(Do this): Change every "rewind" in the listing below to "pause" and repeat the listing with nothing else altered.

(Material provided):
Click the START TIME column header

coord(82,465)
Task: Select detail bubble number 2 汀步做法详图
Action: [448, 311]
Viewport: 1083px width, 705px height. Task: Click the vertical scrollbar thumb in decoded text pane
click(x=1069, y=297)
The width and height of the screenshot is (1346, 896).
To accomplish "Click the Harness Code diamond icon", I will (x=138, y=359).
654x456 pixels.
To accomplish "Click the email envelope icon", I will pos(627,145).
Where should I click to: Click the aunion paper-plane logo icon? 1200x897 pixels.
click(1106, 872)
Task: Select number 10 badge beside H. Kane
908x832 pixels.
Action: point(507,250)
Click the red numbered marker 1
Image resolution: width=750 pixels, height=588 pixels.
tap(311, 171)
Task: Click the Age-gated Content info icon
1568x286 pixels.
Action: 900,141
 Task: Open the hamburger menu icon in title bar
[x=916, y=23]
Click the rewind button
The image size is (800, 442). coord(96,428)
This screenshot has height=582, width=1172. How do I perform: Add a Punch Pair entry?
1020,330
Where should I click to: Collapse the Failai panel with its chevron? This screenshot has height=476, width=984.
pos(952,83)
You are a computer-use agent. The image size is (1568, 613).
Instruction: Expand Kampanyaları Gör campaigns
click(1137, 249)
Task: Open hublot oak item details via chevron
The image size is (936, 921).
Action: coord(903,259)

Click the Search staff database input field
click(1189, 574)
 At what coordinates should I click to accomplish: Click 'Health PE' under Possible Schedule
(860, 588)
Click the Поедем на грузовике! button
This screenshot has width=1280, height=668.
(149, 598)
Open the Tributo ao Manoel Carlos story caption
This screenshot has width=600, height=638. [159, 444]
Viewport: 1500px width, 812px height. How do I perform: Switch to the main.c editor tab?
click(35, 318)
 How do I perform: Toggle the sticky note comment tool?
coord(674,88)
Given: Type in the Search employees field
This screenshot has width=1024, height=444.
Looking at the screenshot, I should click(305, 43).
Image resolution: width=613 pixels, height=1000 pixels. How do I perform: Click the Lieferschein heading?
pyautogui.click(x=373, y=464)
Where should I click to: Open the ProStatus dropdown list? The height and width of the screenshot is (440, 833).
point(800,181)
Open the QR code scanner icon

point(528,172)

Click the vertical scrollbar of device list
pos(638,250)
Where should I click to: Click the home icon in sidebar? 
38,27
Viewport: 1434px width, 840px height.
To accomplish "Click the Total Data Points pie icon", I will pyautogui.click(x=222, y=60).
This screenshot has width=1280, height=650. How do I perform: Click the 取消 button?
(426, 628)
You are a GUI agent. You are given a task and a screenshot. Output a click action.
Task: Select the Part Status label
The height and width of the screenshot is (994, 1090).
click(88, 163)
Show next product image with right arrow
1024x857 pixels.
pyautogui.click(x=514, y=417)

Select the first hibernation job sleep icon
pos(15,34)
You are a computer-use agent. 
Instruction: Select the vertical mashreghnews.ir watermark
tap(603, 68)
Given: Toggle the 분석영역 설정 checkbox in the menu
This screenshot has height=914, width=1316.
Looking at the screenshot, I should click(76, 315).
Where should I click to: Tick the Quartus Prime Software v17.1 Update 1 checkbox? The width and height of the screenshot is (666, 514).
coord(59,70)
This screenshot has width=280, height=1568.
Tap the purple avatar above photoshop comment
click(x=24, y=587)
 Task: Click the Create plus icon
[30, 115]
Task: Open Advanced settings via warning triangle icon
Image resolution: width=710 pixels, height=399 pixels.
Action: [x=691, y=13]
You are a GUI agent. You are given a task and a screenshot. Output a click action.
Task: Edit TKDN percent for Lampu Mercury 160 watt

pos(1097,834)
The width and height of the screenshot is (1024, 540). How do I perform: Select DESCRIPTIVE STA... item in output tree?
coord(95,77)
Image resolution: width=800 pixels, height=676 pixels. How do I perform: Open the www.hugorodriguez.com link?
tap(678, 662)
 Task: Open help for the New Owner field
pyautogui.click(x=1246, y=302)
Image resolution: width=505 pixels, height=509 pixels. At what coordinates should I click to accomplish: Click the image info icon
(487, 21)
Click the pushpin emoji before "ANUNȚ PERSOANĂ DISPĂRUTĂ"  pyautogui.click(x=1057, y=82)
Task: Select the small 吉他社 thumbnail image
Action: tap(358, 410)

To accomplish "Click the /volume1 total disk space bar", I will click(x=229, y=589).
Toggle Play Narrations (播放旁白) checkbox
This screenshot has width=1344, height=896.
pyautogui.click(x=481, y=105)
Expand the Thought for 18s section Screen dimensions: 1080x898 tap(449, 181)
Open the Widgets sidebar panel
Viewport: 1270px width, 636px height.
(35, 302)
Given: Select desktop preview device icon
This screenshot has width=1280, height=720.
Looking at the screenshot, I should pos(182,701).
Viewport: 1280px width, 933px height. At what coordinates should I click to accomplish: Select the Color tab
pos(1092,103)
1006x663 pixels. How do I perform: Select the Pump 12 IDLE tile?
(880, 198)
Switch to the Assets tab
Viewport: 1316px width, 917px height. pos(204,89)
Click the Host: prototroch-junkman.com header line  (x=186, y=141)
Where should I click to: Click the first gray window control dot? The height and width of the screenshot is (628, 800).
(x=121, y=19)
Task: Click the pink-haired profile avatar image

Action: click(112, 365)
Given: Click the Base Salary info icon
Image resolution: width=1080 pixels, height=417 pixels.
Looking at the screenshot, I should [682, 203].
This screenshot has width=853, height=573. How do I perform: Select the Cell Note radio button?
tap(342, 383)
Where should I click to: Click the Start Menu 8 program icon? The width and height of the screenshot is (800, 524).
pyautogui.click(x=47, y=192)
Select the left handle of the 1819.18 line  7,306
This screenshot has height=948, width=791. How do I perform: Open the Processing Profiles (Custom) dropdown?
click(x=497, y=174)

(Final result):
Click the START TIME column header

coord(82,465)
Task: Select detail bubble number 2 汀步做法详图
Action: [448, 311]
Viewport: 1083px width, 705px height. Task: Click the vertical scrollbar thumb in decoded text pane
click(x=1069, y=297)
The width and height of the screenshot is (1346, 896).
To accomplish "Click the Harness Code diamond icon", I will (x=138, y=359).
654x456 pixels.
To accomplish "Click the email envelope icon", I will pos(627,145).
Where should I click to: Click the aunion paper-plane logo icon? 1200x897 pixels.
click(1106, 872)
Task: Select number 10 badge beside H. Kane
908x832 pixels.
Action: point(507,250)
Click the red numbered marker 1
Image resolution: width=750 pixels, height=588 pixels.
tap(311, 171)
Task: Click the Age-gated Content info icon
1568x286 pixels.
Action: 900,141
 Task: Open the hamburger menu icon in title bar
[x=916, y=23]
Click the pause button
The image size is (800, 442). coord(96,428)
This screenshot has height=582, width=1172. How do I perform: Add a Punch Pair entry?
1020,330
Where should I click to: Collapse the Failai panel with its chevron? This screenshot has height=476, width=984.
pos(952,83)
You are a computer-use agent. The image size is (1568, 613).
Instruction: Expand Kampanyaları Gör campaigns
click(1137, 249)
Task: Open hublot oak item details via chevron
The image size is (936, 921).
Action: coord(903,259)

Click the Search staff database input field
click(1189, 574)
 At what coordinates should I click to accomplish: Click 'Health PE' under Possible Schedule
(860, 588)
Click the Поедем на грузовике! button
This screenshot has width=1280, height=668.
(149, 598)
Open the Tributo ao Manoel Carlos story caption
This screenshot has width=600, height=638. [159, 444]
Viewport: 1500px width, 812px height. How do I perform: Switch to the main.c editor tab?
click(35, 318)
 How do I perform: Toggle the sticky note comment tool?
coord(674,88)
Given: Type in the Search employees field
This screenshot has width=1024, height=444.
Looking at the screenshot, I should click(305, 43).
Image resolution: width=613 pixels, height=1000 pixels. How do I perform: Click the Lieferschein heading?
pyautogui.click(x=373, y=464)
Where should I click to: Open the ProStatus dropdown list? The height and width of the screenshot is (440, 833).
point(800,181)
Open the QR code scanner icon

point(528,172)

Click the vertical scrollbar of device list
pos(638,250)
Where should I click to: Click the home icon in sidebar? 
38,27
Viewport: 1434px width, 840px height.
To accomplish "Click the Total Data Points pie icon", I will pyautogui.click(x=222, y=60).
This screenshot has width=1280, height=650. How do I perform: Click the 取消 button?
(426, 628)
You are a GUI agent. You are given a task and a screenshot. Output a click action.
Task: Select the Part Status label
The height and width of the screenshot is (994, 1090).
click(88, 163)
Show next product image with right arrow
1024x857 pixels.
pyautogui.click(x=514, y=417)

Select the first hibernation job sleep icon
pos(15,34)
You are a computer-use agent. 
Instruction: Select the vertical mashreghnews.ir watermark
tap(603, 68)
Given: Toggle the 분석영역 설정 checkbox in the menu
This screenshot has height=914, width=1316.
Looking at the screenshot, I should click(76, 315).
Where should I click to: Tick the Quartus Prime Software v17.1 Update 1 checkbox? The width and height of the screenshot is (666, 514).
coord(59,70)
This screenshot has width=280, height=1568.
Tap the purple avatar above photoshop comment
click(x=24, y=587)
 Task: Click the Create plus icon
[30, 115]
Task: Open Advanced settings via warning triangle icon
Image resolution: width=710 pixels, height=399 pixels.
Action: [x=691, y=13]
You are a GUI agent. You are given a task and a screenshot. Output a click action.
Task: Edit TKDN percent for Lampu Mercury 160 watt

pos(1097,834)
The width and height of the screenshot is (1024, 540). How do I perform: Select DESCRIPTIVE STA... item in output tree?
coord(95,77)
Image resolution: width=800 pixels, height=676 pixels. How do I perform: Open the www.hugorodriguez.com link?
tap(678, 662)
 Task: Open help for the New Owner field
pyautogui.click(x=1246, y=302)
Image resolution: width=505 pixels, height=509 pixels. At what coordinates should I click to accomplish: Click the image info icon
(487, 21)
Click the pushpin emoji before "ANUNȚ PERSOANĂ DISPĂRUTĂ"  pyautogui.click(x=1057, y=82)
Task: Select the small 吉他社 thumbnail image
Action: tap(358, 410)

To accomplish "Click the /volume1 total disk space bar", I will click(x=229, y=589).
Toggle Play Narrations (播放旁白) checkbox
This screenshot has width=1344, height=896.
pyautogui.click(x=481, y=105)
Expand the Thought for 18s section Screen dimensions: 1080x898 tap(449, 181)
Open the Widgets sidebar panel
Viewport: 1270px width, 636px height.
(35, 302)
Given: Select desktop preview device icon
This screenshot has width=1280, height=720.
Looking at the screenshot, I should pos(182,701).
Viewport: 1280px width, 933px height. At what coordinates should I click to accomplish: Select the Color tab
pos(1092,103)
1006x663 pixels. How do I perform: Select the Pump 12 IDLE tile?
(880, 198)
Switch to the Assets tab
Viewport: 1316px width, 917px height. pos(204,89)
Click the Host: prototroch-junkman.com header line  (x=186, y=141)
Where should I click to: Click the first gray window control dot? The height and width of the screenshot is (628, 800).
(x=121, y=19)
Task: Click the pink-haired profile avatar image

Action: click(112, 365)
Given: Click the Base Salary info icon
Image resolution: width=1080 pixels, height=417 pixels.
Looking at the screenshot, I should [682, 203].
This screenshot has width=853, height=573. How do I perform: Select the Cell Note radio button?
tap(342, 383)
Where should I click to: Click the Start Menu 8 program icon? The width and height of the screenshot is (800, 524).
pyautogui.click(x=47, y=192)
Select the left handle of the 1819.18 line  7,306
This screenshot has height=948, width=791. How do I perform: Open the Processing Profiles (Custom) dropdown?
click(x=497, y=174)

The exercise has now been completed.